Martin Dammann
The artist Martin Dammann addresses a highly emotional and topical issue, i.e. the interplay between war, media coverage and its impact on our perception. Original photos and footage from around WWI. to the Kosovo conflict and the standard methods of modern warfare form the basis of the large-size water-colour paintings, video works and photo series. The artist draws inspiration and material from his work for the London-based Archives of Modern Conflict as he has been in charge of acquiring photos for the collection specialising in private war photography for some years. The artist cautiously approaches the medium of photography and deprives the brief moment in which the photo was taken of any claim to reality by transforming it with the “soft“ technique of watercolour painting. This allows the onlooker to engage in a novel, subjective play of interpretation. As Dammann transforms them into different media the onlooker is confronted with two semantic fields: the individual, personal on the one hand and the general powerful impact of images and historiography on the other hand. The subject highlighted is the changed perception of reality due to the growing influence of mass-mediasation on our personal attitudes and values. All works have to do with dissolution, penetration and disappearance and are linked by the longing for reaching a point of reality in the images that is outside themselves, a point that seems to gradually move away.

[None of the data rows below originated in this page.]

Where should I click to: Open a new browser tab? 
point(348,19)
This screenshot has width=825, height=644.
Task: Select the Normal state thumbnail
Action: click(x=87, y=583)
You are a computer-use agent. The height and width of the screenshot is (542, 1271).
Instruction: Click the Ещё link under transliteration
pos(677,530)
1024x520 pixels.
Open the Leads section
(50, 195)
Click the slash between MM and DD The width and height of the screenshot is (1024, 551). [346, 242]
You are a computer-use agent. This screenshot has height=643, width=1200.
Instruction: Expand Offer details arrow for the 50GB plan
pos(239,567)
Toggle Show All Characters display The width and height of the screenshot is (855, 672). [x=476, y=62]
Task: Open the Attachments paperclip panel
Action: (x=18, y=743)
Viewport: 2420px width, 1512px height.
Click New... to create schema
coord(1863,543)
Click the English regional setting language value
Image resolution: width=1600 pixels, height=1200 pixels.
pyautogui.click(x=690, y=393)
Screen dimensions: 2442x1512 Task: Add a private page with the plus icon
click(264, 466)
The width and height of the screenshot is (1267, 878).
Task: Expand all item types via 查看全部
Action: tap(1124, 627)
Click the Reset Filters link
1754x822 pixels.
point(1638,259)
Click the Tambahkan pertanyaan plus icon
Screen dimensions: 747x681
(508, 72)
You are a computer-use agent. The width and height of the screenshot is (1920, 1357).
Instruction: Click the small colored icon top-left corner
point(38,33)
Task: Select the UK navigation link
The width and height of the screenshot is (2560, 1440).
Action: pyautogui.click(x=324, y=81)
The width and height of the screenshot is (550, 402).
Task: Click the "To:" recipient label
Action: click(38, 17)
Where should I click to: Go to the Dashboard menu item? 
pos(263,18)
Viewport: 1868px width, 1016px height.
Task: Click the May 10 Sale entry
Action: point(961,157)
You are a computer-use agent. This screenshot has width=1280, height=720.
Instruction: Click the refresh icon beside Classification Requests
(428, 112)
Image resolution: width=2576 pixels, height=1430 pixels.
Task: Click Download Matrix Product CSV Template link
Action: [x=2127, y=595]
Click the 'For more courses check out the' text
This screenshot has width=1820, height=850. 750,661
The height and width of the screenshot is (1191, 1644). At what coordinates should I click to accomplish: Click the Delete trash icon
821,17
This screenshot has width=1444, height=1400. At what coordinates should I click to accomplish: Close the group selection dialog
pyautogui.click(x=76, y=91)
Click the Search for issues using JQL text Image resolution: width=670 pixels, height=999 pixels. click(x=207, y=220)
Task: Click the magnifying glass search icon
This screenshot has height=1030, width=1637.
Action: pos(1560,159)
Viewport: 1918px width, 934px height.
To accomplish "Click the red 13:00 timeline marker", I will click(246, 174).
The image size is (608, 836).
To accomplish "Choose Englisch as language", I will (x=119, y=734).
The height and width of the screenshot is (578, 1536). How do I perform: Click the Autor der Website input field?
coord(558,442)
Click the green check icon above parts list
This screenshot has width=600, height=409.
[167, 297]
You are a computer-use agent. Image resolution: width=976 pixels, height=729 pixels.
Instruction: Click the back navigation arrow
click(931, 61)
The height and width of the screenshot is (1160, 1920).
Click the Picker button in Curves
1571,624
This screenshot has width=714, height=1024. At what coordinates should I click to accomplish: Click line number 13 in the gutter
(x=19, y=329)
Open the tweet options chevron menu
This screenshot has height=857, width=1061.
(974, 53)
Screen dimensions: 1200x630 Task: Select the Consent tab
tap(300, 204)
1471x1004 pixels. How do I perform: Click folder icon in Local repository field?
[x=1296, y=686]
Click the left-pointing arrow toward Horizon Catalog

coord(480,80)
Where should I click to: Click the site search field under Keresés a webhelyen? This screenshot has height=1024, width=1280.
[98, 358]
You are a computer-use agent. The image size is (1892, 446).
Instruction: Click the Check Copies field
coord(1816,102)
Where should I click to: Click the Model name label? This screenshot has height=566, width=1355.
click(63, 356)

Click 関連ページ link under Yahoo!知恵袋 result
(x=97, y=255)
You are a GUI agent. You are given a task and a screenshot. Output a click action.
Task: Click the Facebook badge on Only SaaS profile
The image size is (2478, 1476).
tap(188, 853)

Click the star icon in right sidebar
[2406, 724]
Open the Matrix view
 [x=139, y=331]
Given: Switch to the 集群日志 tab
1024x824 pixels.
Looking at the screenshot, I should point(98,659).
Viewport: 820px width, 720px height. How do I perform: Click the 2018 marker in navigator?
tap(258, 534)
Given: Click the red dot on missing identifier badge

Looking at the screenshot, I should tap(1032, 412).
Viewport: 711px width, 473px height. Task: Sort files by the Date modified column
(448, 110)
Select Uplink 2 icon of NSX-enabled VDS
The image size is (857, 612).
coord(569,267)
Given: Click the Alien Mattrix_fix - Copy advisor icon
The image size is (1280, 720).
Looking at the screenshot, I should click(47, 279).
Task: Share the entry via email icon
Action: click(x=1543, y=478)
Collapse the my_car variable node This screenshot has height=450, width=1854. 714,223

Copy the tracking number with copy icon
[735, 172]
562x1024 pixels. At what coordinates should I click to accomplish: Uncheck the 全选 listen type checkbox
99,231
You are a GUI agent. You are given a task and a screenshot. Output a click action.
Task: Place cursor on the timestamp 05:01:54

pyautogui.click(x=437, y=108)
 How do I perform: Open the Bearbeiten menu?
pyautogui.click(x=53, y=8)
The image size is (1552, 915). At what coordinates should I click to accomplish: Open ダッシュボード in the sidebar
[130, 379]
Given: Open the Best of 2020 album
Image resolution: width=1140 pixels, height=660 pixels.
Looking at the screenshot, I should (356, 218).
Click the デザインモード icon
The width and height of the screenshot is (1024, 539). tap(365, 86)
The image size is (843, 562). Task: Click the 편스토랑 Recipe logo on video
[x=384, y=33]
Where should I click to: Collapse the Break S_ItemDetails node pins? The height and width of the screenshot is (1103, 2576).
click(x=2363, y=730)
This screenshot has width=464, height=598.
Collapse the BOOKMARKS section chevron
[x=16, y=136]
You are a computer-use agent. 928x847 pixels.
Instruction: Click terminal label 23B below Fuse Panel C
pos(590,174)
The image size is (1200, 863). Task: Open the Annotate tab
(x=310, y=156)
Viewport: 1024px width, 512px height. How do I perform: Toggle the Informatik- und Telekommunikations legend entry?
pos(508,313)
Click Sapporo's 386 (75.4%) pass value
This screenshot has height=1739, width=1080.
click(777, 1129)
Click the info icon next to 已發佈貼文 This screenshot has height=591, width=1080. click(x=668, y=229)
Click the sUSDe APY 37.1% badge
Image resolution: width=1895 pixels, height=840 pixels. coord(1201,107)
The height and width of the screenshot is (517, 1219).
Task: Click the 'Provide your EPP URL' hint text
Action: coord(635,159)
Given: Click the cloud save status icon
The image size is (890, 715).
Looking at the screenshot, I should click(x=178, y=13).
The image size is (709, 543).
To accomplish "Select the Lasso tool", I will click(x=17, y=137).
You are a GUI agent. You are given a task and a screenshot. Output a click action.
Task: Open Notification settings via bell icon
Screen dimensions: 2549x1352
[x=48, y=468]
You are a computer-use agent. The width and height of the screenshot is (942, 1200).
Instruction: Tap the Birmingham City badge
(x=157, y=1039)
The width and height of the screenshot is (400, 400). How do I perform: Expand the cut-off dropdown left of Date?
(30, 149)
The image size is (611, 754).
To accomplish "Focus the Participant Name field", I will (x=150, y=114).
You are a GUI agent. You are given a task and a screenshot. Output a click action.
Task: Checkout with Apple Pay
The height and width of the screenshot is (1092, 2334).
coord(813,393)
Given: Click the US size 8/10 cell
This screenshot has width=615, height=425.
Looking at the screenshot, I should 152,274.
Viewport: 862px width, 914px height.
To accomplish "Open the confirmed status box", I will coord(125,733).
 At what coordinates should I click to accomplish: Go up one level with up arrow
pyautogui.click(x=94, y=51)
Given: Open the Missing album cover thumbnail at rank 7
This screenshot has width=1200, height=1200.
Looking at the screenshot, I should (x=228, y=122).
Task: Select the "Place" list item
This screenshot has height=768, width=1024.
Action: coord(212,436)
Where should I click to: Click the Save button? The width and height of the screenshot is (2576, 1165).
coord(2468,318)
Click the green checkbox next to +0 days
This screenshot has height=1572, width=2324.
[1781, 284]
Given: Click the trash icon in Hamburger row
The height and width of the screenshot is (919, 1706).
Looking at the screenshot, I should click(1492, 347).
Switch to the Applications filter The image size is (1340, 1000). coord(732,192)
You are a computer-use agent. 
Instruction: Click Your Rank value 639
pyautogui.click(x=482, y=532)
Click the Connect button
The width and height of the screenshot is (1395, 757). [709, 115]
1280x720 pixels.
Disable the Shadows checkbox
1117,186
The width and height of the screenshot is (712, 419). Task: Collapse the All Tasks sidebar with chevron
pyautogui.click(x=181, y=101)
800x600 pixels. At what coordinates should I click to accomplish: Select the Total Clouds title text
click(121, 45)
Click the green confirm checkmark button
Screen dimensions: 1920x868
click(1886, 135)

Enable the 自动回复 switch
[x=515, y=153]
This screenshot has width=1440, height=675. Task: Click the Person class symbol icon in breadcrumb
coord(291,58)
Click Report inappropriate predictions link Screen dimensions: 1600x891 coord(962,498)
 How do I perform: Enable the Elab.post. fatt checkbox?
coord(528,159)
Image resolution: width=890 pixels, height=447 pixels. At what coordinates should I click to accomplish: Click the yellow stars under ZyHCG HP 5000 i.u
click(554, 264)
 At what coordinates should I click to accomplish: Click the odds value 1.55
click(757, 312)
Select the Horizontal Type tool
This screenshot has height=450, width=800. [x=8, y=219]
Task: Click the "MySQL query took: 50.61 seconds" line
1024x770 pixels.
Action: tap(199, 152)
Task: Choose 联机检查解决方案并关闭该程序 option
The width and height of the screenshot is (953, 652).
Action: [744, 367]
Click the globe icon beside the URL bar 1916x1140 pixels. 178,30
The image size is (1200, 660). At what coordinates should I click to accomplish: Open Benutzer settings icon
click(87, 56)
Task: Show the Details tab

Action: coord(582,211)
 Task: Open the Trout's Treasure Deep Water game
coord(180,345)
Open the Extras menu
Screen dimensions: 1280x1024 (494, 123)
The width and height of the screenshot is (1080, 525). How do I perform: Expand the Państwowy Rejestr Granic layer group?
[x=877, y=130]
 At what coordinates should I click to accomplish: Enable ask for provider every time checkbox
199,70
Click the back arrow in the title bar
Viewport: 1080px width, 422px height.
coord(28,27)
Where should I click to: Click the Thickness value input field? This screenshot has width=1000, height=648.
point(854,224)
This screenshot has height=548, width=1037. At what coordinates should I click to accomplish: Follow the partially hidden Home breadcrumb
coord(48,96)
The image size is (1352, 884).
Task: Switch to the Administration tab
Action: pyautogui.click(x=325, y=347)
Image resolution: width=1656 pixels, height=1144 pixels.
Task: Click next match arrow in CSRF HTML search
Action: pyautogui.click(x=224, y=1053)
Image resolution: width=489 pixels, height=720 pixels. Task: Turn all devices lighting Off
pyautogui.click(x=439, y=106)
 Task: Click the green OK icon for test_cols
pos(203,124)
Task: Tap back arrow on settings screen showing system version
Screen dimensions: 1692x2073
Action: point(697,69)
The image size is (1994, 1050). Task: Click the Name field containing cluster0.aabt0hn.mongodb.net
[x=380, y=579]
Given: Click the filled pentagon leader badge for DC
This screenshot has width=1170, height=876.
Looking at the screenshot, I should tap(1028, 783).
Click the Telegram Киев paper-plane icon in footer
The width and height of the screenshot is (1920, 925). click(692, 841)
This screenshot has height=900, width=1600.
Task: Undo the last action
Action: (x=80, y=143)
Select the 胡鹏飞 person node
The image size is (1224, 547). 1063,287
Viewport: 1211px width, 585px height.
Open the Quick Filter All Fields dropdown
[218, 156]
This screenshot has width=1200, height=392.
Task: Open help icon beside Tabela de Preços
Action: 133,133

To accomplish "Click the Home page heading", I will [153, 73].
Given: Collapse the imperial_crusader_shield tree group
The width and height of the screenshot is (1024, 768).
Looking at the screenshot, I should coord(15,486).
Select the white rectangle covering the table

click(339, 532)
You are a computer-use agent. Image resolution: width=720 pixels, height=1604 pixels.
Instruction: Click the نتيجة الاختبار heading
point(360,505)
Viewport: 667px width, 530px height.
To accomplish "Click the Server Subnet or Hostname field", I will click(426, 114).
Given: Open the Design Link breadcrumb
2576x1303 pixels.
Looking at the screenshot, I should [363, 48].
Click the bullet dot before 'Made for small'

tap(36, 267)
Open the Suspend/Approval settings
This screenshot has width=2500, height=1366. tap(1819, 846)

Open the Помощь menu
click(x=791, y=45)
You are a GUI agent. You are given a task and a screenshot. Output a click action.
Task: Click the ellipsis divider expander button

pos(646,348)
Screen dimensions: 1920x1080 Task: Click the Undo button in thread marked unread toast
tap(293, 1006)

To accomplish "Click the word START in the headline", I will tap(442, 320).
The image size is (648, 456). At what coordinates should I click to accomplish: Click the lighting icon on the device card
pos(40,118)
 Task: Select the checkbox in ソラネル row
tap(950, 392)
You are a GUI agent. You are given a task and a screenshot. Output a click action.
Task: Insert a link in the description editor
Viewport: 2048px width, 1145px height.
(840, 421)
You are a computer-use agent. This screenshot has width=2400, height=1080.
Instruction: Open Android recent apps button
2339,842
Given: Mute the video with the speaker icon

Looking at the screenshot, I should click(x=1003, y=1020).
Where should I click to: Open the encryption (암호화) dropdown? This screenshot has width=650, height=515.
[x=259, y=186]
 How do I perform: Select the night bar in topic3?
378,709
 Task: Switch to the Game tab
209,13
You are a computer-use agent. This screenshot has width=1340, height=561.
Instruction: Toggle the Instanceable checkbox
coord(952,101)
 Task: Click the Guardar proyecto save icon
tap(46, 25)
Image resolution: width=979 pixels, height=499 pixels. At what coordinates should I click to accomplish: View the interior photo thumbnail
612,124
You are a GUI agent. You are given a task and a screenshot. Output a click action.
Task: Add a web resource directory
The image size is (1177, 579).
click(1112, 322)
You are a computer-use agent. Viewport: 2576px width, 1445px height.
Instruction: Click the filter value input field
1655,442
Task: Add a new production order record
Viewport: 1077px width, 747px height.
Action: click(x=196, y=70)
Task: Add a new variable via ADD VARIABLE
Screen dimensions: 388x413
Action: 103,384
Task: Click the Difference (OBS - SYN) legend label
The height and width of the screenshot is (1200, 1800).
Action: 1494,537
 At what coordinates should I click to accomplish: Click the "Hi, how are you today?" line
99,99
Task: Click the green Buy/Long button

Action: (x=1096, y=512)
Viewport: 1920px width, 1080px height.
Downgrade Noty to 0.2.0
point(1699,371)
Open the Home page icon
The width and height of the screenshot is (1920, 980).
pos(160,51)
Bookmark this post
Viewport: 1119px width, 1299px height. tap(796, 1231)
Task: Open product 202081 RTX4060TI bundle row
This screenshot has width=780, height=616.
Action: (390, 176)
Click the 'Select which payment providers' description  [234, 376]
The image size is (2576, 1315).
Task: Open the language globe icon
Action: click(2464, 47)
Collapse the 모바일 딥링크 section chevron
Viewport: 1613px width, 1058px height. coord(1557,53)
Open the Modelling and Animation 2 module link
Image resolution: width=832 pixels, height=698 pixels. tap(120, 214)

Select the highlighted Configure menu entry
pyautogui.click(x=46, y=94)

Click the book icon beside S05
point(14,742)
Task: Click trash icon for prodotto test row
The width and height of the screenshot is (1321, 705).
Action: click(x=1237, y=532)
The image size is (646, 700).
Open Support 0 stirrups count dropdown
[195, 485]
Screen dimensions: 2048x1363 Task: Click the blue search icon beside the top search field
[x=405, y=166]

Martin Dammann works have been on view at Documenta X and Werkleitz Biennale (1997), at Museum Folkwang, Essen (2001) and at Konrad Adenauer Stiftung, Berlin (2002). In 2009, he had a solo show (‘Fremde Freunde’) at Kunsthalle Recklinghausen, Germany, in which occasion a comprehensive catalogue was published. Also this year, Dammann participated in the 53rd Venice Bienal by presenting works from his series ‚Soldier Studies’ at The Fear Society, Pabellón de la Urgencia.